Monday 18 September 2023

Pre-school. Naming or numbering school years. Disappearing cash.

 Our smallest grandchild has just recently started pre-school. This, by the way, is an institution that I’m sure didn’t exist when our children small. In the school during which your were going to be five you joined the  reception class. Then you went into section year infants, third year infants and on into junior school. That’s pretty much how it had always been.  Now you have pre-school (not obligatory), reception, year one, year two and so on, seemingly for ever. 


When people talk about school years by numbers, I have to stop and work out what it means. This applies right through secondary school too. I have to remind myself that the notoriously awkward “Third Years” of my secondary school teaching days (that age when hormones kick in - although that seems to happen even earlier nowadays - and teenagers turn into stroppy know-it-alls) are now Year Nines, but just as awkward! And Year 12 and Year 13 are still really Lower and Upper Sixth for me. 

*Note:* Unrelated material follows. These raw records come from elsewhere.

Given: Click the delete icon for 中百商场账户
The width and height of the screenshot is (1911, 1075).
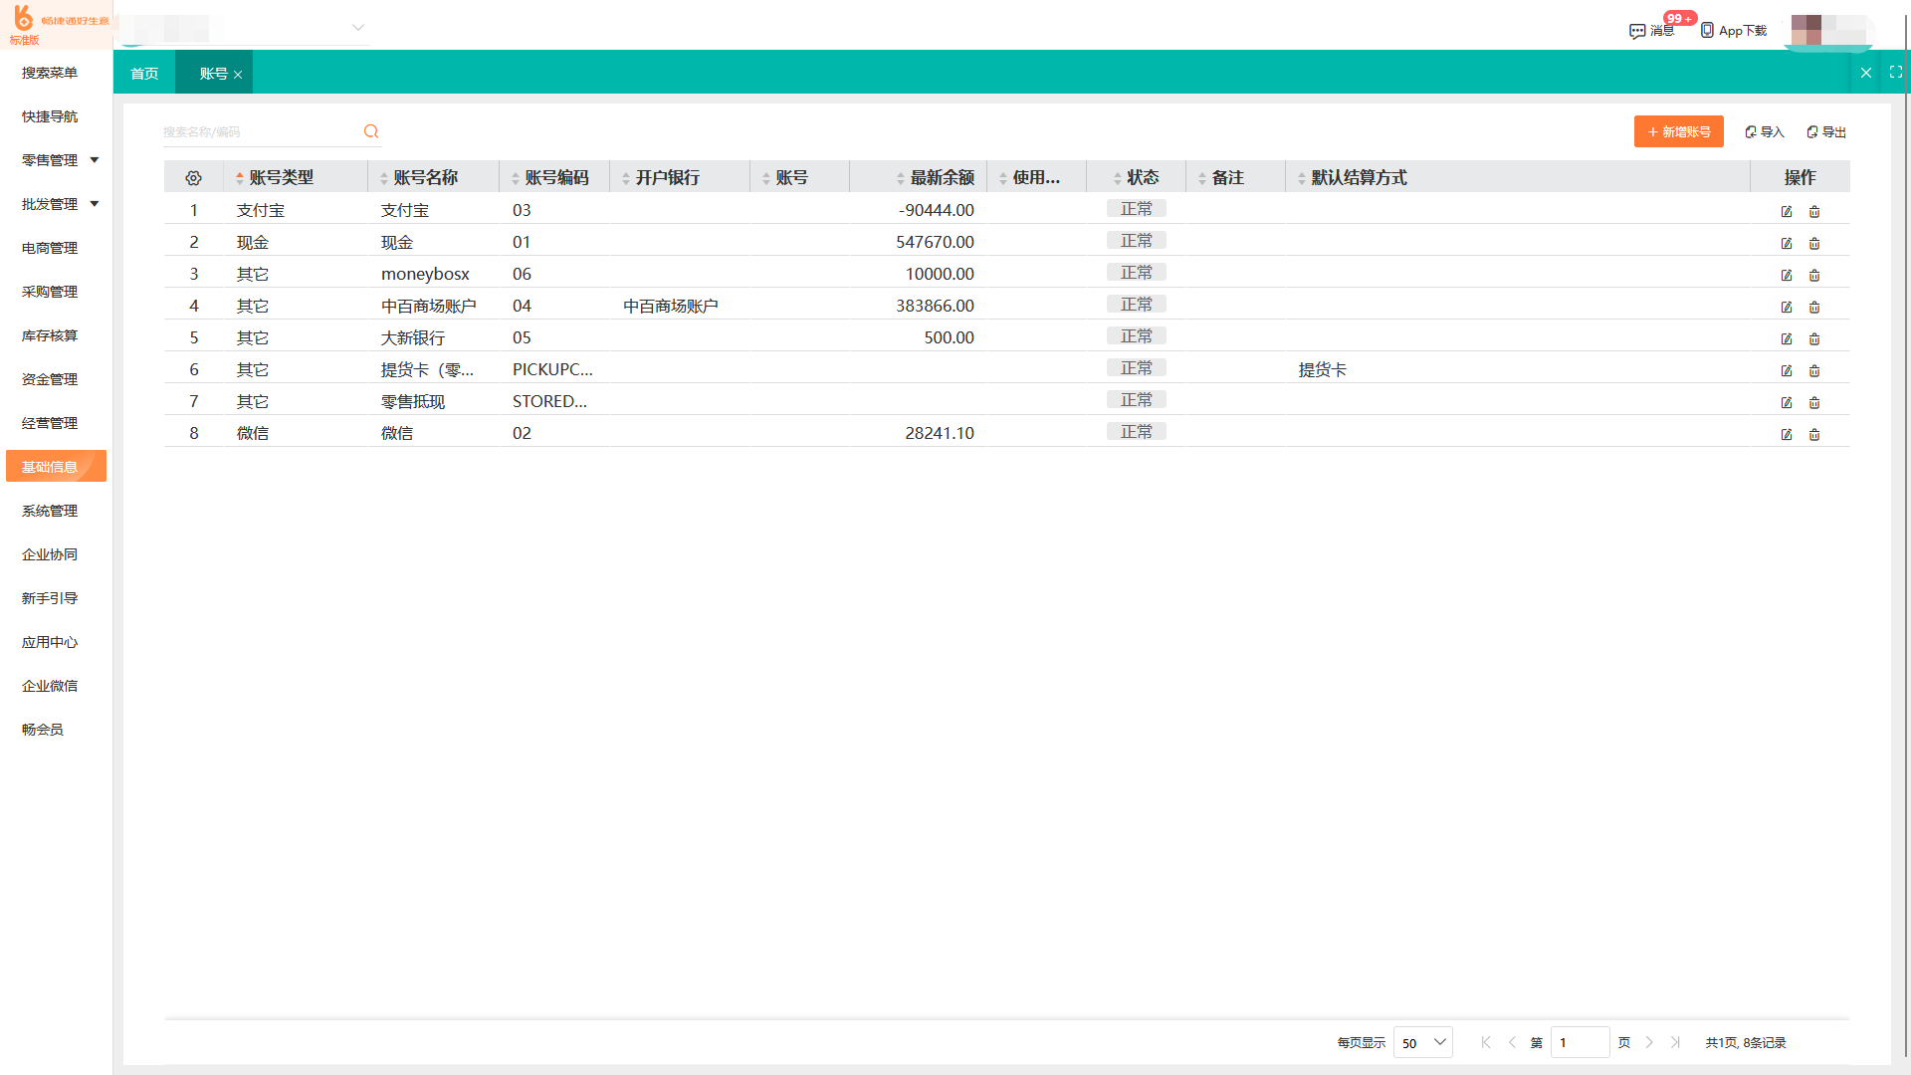Looking at the screenshot, I should 1813,305.
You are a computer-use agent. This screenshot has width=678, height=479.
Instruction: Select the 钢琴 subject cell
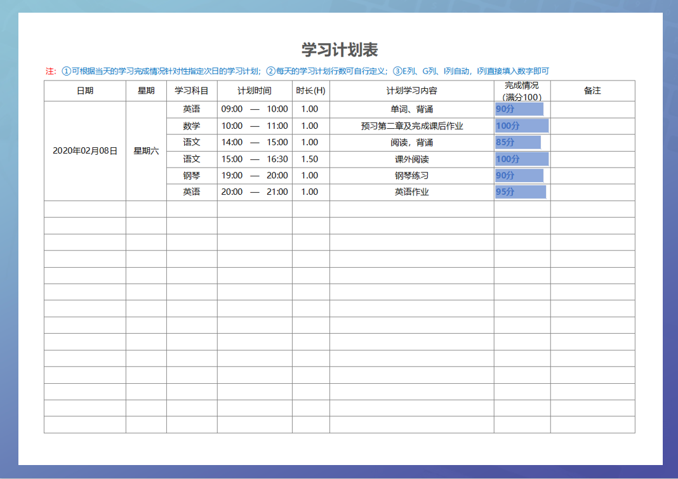point(190,175)
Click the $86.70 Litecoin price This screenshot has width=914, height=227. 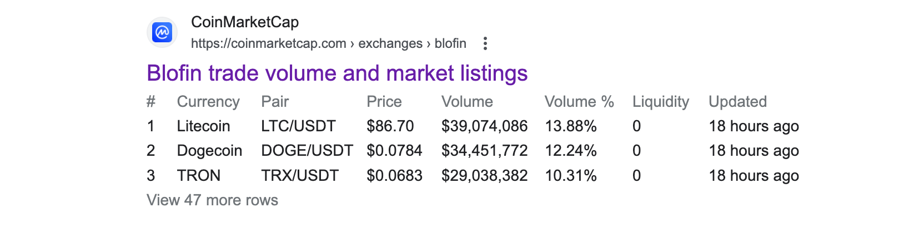point(390,126)
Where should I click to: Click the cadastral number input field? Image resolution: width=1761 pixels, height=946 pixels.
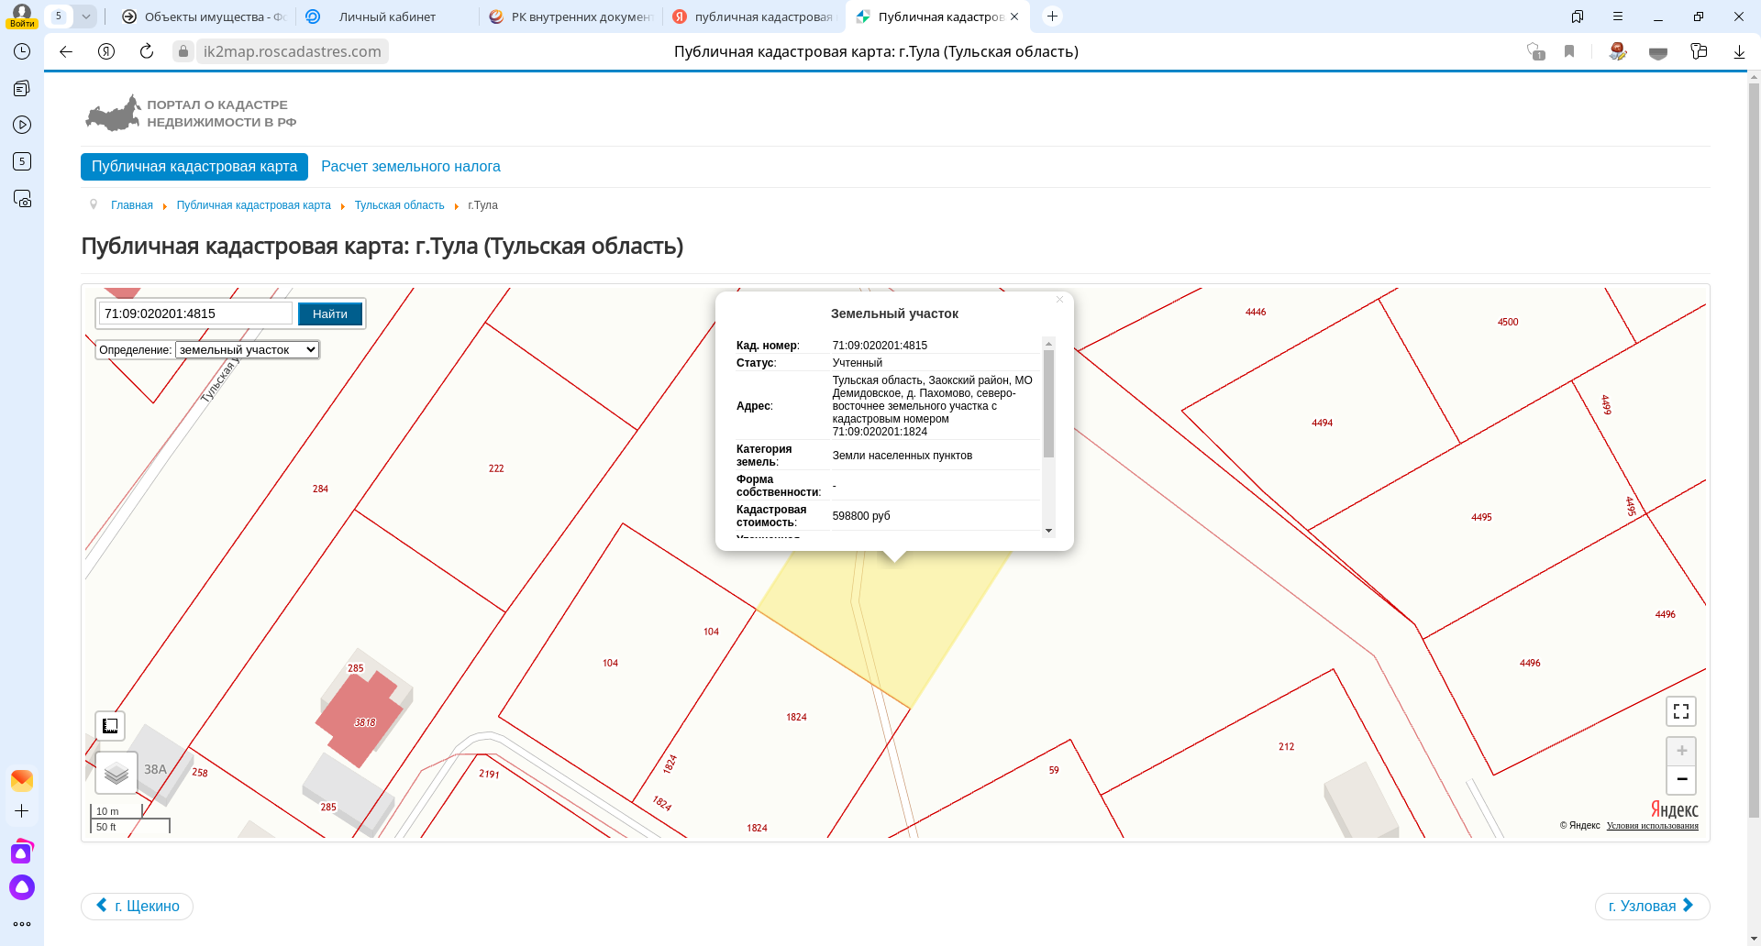[195, 314]
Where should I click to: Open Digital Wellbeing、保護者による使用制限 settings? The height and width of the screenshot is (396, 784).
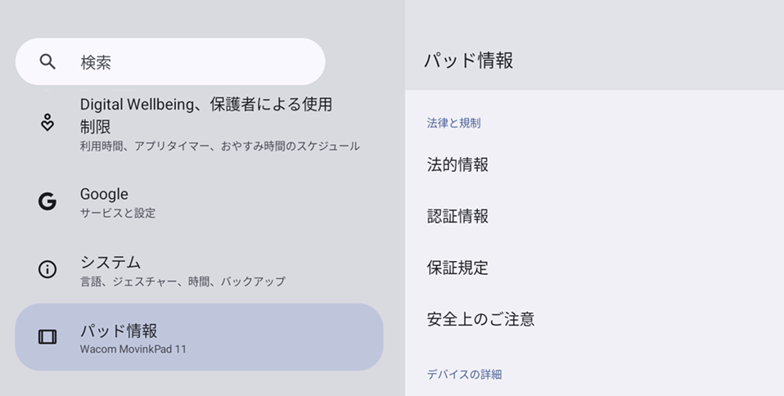pyautogui.click(x=199, y=125)
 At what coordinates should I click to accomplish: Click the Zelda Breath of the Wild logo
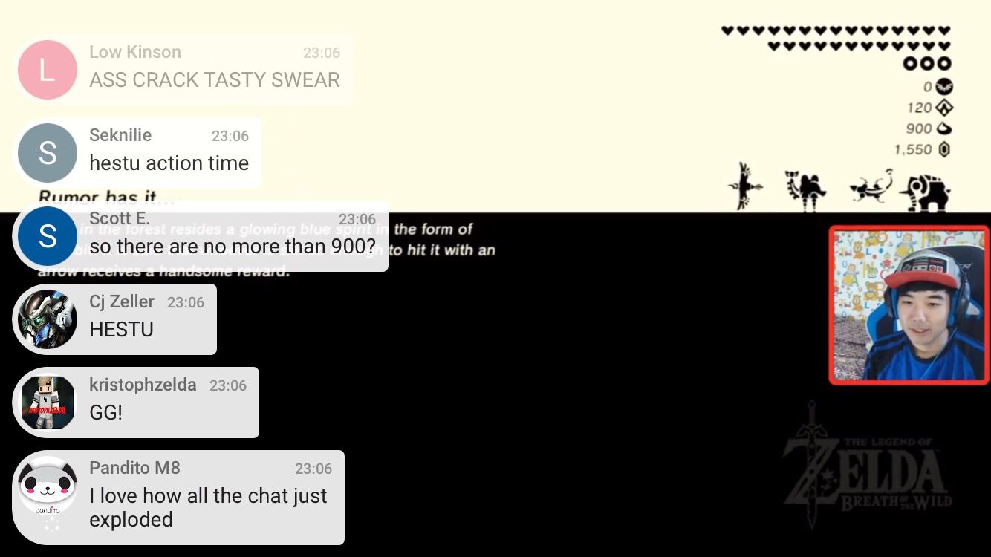click(868, 464)
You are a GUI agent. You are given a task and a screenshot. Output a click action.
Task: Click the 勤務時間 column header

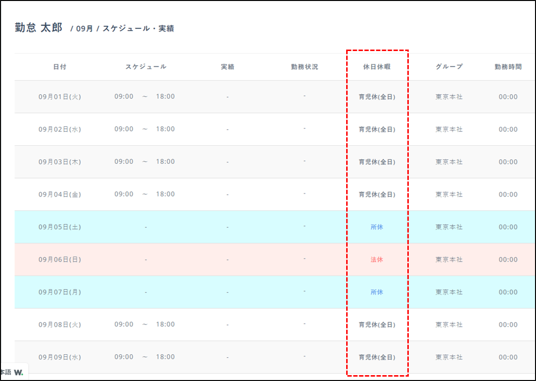(508, 67)
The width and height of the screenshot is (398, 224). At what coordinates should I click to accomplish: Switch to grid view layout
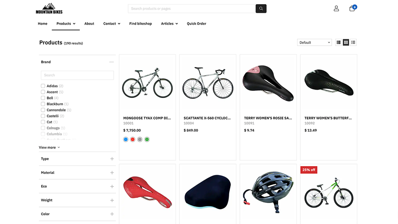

Actually I think a form of pre-school did exist long ago but it was not available to all. They called it the Nursery Class. Or at least they did in the one my older sister went to. We lived at the time with my paternal grandparents in their council house. My grandfather was a bed-bound, difficult and demanding invalid. And suddenly the house was very full with my grandparents, my parents, my sister and then baby me. And then it seems they offered my parents a place in the nursery class at the local primary school for my three- going on-four-year old sister, on the grounds of relieving pressure on the family or something of that kind. All the nursery class children were put to bed for a nap in little beds in the afternoon. So my mother told me. I never went to nursery class as we moved into a council house of our own and overcrowding was not a problem. 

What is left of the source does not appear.